HONG KONG: Macau police have busted a bookmaking racket that allegedly took HK$5 billion ($645 million) in illegal bets — including a single HK$40 million bet — on World Cup football matches in a week, the South China Morning Post reported on Saturday.

Police have arrested 22 suspects from what they say is the biggest illicit soccer-betting ring uncovered in the gambling haven following a raid of a hotel on Thursday, the newspaper said.

The syndicate, operating out of three rooms in the hotel, took online bets and telephone orders from around the world, the report said.

Initial investigations showed that about HK$5 billion in World Cup bets had been taken and officers had found evidence of a single HK$40 million bet on one match, it cited Macau police spokesman Suen Kam-fai as saying.

Investigators seized more than HK$2 million in cash, along with 17 computers as well as more than 10 mobile phones and betting slips from the rooms, the paper said.

Authorities in Macau, the world’s largest casino market, Hong Kong and the neighbouring province of Guangdong have been collaborating to crack down on illegal soccer betting in southern China since the World Cup kicked off in Brazil last week.
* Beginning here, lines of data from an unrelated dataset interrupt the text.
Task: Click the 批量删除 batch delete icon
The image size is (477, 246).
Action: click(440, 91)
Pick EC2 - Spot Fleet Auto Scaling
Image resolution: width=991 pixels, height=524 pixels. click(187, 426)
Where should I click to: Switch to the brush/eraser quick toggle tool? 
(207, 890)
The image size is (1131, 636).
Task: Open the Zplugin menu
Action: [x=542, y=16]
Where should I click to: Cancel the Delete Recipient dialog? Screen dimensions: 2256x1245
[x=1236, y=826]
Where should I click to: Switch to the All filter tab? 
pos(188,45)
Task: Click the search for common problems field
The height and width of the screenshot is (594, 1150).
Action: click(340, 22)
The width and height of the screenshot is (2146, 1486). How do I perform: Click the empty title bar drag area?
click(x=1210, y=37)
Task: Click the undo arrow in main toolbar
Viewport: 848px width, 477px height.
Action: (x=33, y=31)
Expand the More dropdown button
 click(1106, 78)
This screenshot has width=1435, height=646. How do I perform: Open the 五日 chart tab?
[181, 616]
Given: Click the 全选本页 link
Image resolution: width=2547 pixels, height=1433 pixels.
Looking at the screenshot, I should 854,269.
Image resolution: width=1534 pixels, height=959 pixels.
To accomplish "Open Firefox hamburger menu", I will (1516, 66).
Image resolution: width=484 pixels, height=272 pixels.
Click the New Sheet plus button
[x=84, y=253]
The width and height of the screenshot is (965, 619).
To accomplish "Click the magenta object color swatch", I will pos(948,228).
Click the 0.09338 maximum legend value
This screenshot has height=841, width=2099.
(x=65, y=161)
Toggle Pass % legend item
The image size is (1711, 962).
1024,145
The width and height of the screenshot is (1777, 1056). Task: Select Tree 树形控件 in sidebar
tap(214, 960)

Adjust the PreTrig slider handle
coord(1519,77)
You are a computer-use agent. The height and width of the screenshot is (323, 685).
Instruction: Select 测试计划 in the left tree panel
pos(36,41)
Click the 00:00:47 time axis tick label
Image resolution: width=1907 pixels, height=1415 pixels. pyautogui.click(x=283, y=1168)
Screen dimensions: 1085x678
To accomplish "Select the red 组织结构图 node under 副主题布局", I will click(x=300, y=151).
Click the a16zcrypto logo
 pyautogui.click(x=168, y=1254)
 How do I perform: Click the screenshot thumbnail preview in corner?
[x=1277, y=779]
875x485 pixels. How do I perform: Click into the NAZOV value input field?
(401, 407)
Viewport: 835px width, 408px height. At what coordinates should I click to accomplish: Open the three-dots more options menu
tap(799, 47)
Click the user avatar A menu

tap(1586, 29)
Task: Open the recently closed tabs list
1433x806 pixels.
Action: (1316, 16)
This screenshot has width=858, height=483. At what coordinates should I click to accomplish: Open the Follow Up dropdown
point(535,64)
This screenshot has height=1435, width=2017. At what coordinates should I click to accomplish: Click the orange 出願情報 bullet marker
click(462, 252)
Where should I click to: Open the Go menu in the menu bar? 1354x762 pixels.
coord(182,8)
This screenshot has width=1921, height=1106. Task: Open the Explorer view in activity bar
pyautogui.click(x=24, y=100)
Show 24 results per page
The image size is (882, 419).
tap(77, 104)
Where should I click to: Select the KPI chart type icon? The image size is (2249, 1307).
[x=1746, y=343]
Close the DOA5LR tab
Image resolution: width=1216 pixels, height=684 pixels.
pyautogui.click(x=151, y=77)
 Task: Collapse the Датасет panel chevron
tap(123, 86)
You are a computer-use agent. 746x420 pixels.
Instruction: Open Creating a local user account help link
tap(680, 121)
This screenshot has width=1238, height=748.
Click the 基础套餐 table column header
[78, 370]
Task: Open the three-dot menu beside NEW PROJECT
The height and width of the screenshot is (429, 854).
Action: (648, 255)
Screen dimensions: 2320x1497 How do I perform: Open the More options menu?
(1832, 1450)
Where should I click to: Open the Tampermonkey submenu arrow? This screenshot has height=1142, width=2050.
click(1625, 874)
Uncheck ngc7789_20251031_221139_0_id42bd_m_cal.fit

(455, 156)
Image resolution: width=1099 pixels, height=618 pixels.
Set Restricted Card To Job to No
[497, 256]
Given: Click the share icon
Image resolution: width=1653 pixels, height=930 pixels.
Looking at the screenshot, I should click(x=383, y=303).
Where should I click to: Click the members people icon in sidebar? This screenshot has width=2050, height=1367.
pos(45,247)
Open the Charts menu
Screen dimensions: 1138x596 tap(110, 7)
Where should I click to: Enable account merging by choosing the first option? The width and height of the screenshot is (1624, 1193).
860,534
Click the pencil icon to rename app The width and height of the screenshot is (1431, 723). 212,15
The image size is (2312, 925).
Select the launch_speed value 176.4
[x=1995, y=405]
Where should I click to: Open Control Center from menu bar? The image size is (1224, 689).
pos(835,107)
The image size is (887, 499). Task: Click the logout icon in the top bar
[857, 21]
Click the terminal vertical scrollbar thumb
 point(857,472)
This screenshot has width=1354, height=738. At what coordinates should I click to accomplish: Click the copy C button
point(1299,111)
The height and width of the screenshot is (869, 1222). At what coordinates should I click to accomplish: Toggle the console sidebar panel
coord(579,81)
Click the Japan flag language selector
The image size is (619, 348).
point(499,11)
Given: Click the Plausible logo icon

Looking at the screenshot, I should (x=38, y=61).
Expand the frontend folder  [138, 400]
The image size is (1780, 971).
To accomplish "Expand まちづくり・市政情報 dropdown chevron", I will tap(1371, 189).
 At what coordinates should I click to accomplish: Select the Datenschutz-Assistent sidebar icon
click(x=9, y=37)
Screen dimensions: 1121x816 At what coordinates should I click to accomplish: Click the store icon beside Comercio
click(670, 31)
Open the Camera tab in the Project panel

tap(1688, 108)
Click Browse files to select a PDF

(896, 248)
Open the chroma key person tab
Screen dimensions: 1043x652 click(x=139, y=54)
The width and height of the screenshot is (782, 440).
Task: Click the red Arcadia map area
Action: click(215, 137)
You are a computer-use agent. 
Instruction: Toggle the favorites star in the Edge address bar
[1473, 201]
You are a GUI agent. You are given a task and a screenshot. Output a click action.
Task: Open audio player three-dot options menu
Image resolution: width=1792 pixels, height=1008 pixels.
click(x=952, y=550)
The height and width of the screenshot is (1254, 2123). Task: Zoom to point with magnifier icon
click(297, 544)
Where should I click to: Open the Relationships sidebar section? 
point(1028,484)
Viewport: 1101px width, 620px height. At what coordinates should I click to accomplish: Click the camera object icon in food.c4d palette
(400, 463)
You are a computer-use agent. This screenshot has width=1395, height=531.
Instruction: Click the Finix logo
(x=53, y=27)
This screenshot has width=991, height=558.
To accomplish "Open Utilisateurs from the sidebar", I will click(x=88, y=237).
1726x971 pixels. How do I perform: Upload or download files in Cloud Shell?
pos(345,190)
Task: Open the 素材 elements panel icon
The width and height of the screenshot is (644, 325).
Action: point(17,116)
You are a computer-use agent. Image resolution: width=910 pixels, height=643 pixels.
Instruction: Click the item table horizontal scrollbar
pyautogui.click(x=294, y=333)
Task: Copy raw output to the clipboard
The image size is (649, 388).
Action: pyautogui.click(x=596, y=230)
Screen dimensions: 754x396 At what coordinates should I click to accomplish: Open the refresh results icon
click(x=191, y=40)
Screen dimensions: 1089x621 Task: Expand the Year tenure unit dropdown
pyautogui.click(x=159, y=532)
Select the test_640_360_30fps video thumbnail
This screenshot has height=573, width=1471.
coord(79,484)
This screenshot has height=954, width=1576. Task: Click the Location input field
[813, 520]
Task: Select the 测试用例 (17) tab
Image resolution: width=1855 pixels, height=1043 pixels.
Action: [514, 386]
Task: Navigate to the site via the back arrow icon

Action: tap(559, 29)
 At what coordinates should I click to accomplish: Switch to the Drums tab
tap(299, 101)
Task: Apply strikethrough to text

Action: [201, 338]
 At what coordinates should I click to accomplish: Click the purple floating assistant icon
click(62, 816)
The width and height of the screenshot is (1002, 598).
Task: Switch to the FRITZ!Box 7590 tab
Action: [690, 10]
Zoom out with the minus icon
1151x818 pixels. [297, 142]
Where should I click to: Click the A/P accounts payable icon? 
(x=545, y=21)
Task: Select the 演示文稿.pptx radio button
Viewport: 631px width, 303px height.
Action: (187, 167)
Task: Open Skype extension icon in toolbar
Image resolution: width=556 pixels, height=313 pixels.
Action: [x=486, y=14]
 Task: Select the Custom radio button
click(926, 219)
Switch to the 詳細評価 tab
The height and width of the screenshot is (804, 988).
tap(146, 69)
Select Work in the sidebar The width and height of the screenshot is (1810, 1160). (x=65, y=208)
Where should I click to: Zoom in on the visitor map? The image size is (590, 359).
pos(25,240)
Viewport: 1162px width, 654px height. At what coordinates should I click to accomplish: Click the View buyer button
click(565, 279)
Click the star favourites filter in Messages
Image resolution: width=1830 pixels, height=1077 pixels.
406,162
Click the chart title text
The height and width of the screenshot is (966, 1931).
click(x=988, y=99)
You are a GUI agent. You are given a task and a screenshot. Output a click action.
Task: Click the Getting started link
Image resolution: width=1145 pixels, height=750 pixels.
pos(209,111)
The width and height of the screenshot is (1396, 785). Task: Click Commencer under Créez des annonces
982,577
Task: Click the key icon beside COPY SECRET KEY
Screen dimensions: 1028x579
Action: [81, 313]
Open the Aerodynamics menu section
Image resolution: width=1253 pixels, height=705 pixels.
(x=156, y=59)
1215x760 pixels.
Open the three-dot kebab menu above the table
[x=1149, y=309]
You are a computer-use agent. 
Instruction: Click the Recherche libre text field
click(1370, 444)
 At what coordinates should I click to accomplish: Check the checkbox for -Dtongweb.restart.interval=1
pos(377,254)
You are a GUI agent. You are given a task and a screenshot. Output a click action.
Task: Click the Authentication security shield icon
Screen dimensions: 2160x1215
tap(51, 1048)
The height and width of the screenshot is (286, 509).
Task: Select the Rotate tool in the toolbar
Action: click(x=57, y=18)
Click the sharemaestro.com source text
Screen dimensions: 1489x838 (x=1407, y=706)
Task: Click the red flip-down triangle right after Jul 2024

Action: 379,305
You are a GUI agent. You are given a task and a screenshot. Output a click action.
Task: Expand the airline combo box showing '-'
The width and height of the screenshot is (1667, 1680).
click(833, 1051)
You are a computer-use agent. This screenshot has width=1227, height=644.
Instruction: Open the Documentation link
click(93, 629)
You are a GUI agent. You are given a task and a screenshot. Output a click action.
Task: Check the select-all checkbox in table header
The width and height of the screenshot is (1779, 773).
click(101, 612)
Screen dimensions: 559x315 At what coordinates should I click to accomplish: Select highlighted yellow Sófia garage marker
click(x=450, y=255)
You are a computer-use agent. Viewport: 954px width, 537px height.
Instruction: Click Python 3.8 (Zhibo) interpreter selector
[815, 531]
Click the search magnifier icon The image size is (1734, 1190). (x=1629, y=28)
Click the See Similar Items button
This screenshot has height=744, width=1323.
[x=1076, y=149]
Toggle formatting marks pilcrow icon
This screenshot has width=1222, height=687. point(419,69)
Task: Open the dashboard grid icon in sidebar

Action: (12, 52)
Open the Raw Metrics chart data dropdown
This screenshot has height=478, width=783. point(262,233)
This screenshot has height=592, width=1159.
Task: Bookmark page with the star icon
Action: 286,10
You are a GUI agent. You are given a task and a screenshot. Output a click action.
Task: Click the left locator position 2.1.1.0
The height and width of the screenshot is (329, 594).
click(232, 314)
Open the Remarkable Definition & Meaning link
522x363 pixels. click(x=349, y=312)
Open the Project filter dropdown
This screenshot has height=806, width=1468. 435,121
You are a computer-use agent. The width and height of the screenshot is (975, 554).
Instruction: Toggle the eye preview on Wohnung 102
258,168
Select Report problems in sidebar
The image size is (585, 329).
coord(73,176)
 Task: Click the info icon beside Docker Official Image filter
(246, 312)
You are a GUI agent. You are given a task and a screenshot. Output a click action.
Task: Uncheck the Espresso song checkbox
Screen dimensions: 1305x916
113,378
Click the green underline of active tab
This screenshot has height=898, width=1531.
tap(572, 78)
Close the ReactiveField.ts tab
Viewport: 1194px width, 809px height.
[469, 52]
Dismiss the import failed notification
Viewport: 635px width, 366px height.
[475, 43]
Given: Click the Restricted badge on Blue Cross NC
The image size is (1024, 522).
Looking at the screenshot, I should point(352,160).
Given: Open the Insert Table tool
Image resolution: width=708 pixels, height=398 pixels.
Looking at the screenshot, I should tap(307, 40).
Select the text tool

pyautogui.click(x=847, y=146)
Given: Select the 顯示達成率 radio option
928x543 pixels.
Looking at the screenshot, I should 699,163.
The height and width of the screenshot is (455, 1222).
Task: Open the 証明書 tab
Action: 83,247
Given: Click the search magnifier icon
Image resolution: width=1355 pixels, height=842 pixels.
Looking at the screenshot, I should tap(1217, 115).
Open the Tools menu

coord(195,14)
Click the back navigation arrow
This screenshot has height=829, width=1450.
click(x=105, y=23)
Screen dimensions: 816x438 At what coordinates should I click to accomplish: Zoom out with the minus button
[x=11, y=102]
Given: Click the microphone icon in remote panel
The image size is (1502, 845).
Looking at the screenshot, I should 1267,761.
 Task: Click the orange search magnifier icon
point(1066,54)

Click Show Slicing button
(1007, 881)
Hong Kong police have set up a task force with Macau and Guangdong authorities and are also working with Interpol across eight Asian countries to fight illegal betting during the World Cup, it said.

Over the past week, Hong Kong police have arrested 39 suspected illegal bookmakers and confiscated betting slips worth nearly HK$85 million, the report said.

In the first four months of the year, records seized during raids on illegal bookies showed they had taken HK$54.2 million worth of bets on soccer.